Please describe your issue and provide steps to reproduce it:
Attached is a file containing one word. There should be one hyphen in the word, but instead, the hyphen is recognized as soft hyphen when using the latest text extractor. Noted that I am using the text extractor sample code provided by Apryse PDFNetC64\Samples\TextExtractTest\CPP\TextExtractTest.cpp for testing.

Our usage requires accurate extraction of the hyphen for correct text rendering. Therefore, this result will affect our application’s performance. Your help will be appreciated.

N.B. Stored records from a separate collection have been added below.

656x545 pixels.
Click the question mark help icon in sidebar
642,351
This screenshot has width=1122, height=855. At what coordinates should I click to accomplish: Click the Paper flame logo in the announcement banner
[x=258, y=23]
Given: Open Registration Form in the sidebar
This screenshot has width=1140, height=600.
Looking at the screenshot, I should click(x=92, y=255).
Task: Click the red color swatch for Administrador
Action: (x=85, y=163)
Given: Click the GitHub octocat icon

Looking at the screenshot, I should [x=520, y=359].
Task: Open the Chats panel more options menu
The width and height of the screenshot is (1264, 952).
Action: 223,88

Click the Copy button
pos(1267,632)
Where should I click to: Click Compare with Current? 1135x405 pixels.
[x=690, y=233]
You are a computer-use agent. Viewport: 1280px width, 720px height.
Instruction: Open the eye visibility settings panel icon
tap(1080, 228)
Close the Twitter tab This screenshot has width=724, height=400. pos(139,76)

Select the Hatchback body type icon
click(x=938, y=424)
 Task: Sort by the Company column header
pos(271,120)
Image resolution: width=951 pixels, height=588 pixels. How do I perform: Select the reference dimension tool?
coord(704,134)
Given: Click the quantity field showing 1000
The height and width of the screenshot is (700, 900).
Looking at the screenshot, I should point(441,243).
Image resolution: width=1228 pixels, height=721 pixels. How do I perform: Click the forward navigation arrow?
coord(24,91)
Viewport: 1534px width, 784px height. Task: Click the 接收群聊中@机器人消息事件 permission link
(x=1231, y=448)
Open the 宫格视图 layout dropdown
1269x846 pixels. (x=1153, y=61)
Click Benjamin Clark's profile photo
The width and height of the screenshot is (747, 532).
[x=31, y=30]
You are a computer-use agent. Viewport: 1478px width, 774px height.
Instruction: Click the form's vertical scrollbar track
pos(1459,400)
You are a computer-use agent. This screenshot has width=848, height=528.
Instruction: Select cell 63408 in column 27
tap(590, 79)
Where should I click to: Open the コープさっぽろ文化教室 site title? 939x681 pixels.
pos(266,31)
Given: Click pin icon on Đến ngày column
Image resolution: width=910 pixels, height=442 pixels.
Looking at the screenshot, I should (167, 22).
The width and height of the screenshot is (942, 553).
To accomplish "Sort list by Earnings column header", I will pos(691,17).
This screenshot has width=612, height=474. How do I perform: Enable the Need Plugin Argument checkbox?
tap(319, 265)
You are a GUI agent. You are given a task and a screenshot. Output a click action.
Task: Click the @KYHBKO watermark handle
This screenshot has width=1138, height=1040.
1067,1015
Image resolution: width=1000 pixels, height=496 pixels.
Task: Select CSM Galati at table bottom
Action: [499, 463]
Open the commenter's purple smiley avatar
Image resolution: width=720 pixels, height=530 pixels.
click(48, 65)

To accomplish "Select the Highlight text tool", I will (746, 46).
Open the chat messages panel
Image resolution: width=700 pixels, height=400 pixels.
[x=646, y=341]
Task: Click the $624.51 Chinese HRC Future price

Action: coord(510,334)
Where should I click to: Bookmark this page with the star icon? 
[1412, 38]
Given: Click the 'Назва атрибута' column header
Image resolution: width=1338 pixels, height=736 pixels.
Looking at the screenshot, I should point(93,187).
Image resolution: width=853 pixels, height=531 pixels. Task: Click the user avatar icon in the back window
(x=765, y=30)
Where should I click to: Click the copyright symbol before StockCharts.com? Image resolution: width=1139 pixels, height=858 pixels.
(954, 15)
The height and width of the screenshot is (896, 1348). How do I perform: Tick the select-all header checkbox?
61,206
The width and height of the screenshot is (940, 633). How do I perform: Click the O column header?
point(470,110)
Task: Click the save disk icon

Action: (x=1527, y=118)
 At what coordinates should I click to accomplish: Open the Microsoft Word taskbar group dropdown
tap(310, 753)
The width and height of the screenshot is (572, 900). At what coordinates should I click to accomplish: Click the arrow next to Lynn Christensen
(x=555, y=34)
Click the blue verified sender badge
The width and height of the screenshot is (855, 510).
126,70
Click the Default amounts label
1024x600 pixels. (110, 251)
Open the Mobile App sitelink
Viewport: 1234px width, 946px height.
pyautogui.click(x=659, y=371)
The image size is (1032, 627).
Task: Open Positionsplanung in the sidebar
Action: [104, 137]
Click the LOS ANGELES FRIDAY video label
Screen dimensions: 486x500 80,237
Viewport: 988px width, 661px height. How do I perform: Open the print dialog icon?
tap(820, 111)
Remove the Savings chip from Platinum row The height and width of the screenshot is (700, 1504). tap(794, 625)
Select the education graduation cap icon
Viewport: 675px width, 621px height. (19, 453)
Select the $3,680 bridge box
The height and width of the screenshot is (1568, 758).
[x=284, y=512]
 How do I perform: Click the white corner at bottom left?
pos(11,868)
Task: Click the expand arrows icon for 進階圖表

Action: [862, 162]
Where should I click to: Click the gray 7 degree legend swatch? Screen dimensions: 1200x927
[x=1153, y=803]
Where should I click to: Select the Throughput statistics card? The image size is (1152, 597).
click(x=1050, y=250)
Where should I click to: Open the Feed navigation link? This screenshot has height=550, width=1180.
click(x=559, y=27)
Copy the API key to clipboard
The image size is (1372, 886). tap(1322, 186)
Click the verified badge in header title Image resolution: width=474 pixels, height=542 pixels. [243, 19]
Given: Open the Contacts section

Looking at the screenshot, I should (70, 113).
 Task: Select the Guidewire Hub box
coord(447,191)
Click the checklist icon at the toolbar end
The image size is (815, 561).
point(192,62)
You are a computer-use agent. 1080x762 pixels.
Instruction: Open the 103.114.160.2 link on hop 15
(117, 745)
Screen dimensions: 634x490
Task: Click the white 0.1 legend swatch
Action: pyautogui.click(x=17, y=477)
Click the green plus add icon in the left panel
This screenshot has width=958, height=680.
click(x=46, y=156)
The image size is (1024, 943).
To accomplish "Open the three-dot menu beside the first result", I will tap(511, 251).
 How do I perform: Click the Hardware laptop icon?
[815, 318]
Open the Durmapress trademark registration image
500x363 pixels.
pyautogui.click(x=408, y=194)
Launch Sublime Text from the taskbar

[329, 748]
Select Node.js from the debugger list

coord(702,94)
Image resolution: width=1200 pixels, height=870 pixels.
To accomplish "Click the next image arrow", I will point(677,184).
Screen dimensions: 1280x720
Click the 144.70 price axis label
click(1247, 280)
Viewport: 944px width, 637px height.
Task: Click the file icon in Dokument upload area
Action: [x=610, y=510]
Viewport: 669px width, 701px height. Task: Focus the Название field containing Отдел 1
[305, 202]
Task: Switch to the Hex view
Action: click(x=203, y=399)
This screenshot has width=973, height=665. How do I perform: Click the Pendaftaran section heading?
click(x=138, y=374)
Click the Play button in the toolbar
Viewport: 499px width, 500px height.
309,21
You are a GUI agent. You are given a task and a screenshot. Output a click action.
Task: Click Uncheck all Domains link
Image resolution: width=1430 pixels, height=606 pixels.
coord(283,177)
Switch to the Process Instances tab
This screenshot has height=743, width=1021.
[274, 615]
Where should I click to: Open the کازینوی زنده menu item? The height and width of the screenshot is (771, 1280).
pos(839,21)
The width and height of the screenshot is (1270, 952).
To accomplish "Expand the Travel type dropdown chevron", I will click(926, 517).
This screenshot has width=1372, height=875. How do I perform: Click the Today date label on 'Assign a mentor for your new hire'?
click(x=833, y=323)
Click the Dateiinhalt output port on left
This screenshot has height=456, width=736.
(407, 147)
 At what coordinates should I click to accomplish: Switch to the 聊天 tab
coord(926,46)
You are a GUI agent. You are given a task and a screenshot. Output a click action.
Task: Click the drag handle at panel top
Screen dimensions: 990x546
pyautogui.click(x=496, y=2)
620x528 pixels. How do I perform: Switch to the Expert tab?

Please provide a link to a minimal sample where the issue is reproducible:
Incorrect Soft Hyphen.pdf (251.9 KB)

btompkinson1 · December 18, 2024, 9:01pm

Thank you for the detailed report. The hard hyphen character is being replaced with the soft hypen when extracted, \U00AD → (soft hyphen). We have reproduced and are investigating. We will keep you up to date, in the meantime, thank you for your patience.

btompkinson1 · December 19, 2024, 4:34pm

The reason you are seeing odd result is that your input file has an invalid ToUnicode map which has conflicting data.

<0001> <005f> <0020>
<0001> <0001> <00a0>
<0060> <006b> <00a1>
<000e> <000e> <00ad>
…
<000e> <000e> <2010>
<000e> <000e> <2011>

In other words <000e> can be a dash-minus (U+002D), a soft hyphen (U+00AD), a hyphen (U+2010), or a non-breaking hyphen (U+2011) and is why you are getting the strange result. Character maps are supposed to be non-ambiguous, where each character maps to exactly one Unicode, no more and no less.

You should check with the author of the document and fix the ToUnicode map.